TEXT SEGMENT »
Serving Sizes of Content

Confession: I am a huge fan of the webseries The Guild. The short episodes fit nicely into the breaks in my day, and the sum of the episodes together makes for an amusing, coherent story across the season. I watch other webseries, too, but The Guild accomplishes  both the bite-sized story chunks and the overall effect of the full story better than most. (You could place the praise squarely on the fact Day has worked in serial television, but veteran Bryan Singer has a webseries running right now that really needs to relocate its spine.) I also enjoy reading (and, when I can find the time, writing) serial stories posted to sites like deviantArt and FictionPress. They often lack the good strong episode structure, but you can see where the writer is trying to master that skill. (It gives me hope that one day, I will master that skill.)

What keeps these webseries and serial stories interesting enough to keep following is that they use a technique called “chunking”. They take one section of the story and, if they do it correctly, give that chunk its own mini-story, complete with a beginning, a middle, and an end. The consumer gets a story within the smaller story that leaves both a sense of completion within that chunk and a question or two to drive them to want to see the next bit of story.

It’s what made serial stories so popular in the late 1800s, and what keeps them popular today.

Interestingly, these aren’t the only chunks we run into. We see it when we play digital games. Some games let you explore a region or storyline until you’ve seen everything they want you to see so the next part will make sense, and then they open the next region or storyline. You continue this way util you give up or finish the game. (And boy, are there some interesting arguments over using this technique in a world that is otherwise open once you have opened new regions!) You keep playing because you want to see that next region. You want the next part of the story.

Even education has its own version of chunking in lesson planning. In most curricula, each lesson is a chunk, focusing on a specific skill or aspect, and the chunks together build a learning unit, which in turn build a curriculum. Even in corporate and informal settings, there is often some sort of spine that relates different trainings, workshops, and seminars together. You follow the courses along the spine to develop your mastery over a related group of skills or over a given topic of study.

By breaking things down into these smaller chunks, writers, game designers, and educators are giving consumers the ability to take in the information, process it, and then move on to another chunk, thereby building a complete picture and a better understanding of what’s been presented.

PROBLEM TO SOLVE »
Answer these questions from the text on chunking:
1. Which webseries is the writer a huge fan of?
2. In what period did chunking make serial stories so popular?
3. In most curricula, what does each lesson focus on?
The data after this point comes from a separate source.

DATA SHOWN »
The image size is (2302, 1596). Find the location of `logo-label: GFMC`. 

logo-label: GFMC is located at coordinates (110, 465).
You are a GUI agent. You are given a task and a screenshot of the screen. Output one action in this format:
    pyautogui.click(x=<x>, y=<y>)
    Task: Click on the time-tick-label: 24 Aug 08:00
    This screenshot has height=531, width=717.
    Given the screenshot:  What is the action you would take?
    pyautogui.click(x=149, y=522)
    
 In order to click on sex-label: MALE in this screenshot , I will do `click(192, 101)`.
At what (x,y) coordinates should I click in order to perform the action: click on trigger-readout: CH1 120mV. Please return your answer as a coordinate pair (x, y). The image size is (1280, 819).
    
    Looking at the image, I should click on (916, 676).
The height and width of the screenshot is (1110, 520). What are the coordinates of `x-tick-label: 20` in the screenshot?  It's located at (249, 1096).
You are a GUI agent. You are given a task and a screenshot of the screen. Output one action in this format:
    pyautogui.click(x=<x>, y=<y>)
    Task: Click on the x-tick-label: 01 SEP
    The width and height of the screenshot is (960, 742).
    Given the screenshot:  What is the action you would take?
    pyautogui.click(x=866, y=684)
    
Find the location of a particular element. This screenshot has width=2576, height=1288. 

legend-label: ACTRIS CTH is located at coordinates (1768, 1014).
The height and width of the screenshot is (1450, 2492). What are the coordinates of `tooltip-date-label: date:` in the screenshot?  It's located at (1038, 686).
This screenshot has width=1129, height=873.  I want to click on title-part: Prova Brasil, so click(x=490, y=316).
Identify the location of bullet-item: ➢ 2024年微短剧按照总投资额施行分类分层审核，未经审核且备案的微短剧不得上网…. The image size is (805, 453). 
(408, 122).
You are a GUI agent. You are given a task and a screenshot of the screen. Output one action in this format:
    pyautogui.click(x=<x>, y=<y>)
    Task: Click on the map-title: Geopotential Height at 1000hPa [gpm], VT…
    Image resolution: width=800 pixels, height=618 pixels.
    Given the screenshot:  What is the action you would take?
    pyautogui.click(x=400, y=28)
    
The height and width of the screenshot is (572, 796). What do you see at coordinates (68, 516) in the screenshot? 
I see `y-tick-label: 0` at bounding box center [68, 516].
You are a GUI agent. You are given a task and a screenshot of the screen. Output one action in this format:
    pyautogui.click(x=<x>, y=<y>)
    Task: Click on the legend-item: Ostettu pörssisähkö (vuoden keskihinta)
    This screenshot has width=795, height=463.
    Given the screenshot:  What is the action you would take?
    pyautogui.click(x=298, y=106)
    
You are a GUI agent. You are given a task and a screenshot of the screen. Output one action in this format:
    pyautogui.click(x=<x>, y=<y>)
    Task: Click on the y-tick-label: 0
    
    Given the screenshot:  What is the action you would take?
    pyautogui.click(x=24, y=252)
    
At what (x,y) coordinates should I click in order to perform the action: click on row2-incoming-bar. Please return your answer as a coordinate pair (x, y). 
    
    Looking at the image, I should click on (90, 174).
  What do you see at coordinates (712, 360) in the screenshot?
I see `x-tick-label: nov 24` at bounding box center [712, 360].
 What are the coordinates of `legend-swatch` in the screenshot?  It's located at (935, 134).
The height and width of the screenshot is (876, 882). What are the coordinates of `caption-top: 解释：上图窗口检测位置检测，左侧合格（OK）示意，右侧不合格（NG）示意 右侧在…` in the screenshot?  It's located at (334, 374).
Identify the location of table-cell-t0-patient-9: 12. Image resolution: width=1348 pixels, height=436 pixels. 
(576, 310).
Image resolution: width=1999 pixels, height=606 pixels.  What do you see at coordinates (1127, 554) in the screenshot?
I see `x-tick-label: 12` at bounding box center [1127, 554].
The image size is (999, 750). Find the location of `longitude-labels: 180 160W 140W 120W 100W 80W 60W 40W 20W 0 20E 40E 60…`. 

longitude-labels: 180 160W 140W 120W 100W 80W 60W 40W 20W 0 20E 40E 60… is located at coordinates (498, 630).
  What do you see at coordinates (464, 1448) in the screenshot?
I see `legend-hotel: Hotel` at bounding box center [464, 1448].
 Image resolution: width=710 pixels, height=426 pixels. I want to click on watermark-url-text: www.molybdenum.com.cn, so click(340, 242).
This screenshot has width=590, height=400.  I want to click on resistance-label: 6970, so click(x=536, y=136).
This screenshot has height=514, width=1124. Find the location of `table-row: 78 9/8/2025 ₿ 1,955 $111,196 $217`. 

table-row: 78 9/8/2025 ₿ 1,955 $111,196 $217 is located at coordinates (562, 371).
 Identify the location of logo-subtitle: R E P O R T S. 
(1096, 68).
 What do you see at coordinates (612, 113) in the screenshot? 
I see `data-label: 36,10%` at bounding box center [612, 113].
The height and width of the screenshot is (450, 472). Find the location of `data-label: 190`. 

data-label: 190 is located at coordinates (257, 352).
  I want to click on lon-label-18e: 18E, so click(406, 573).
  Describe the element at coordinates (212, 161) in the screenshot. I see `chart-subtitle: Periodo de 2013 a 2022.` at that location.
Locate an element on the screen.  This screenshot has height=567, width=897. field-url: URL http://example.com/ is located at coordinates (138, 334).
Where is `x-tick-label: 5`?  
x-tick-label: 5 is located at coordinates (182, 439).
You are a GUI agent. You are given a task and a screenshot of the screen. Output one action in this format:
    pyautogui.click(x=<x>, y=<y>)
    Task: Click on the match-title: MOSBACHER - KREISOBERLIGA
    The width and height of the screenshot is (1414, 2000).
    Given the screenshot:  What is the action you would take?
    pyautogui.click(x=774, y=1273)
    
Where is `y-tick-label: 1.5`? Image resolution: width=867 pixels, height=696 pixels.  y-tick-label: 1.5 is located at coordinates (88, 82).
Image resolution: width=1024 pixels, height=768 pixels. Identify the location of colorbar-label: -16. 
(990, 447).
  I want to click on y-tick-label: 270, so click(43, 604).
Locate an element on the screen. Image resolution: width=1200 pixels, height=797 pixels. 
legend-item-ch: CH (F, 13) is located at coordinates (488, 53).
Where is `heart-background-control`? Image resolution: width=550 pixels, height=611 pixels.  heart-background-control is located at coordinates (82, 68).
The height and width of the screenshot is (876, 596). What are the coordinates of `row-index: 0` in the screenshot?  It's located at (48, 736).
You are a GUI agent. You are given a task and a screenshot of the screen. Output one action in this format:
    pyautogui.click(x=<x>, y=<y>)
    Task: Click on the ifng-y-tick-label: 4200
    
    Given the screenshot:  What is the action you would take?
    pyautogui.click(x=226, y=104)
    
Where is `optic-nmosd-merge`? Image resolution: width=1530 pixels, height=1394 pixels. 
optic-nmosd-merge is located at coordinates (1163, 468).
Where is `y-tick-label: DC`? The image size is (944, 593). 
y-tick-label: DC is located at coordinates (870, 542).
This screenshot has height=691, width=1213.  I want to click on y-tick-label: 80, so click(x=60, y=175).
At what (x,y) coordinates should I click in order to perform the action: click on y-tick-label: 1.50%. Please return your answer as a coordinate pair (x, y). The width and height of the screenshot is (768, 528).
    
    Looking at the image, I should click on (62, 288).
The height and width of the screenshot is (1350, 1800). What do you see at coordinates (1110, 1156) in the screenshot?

ANSWER SECTION »
1. The Guild.
2. The late 1800s.
3. A specific skill or aspect.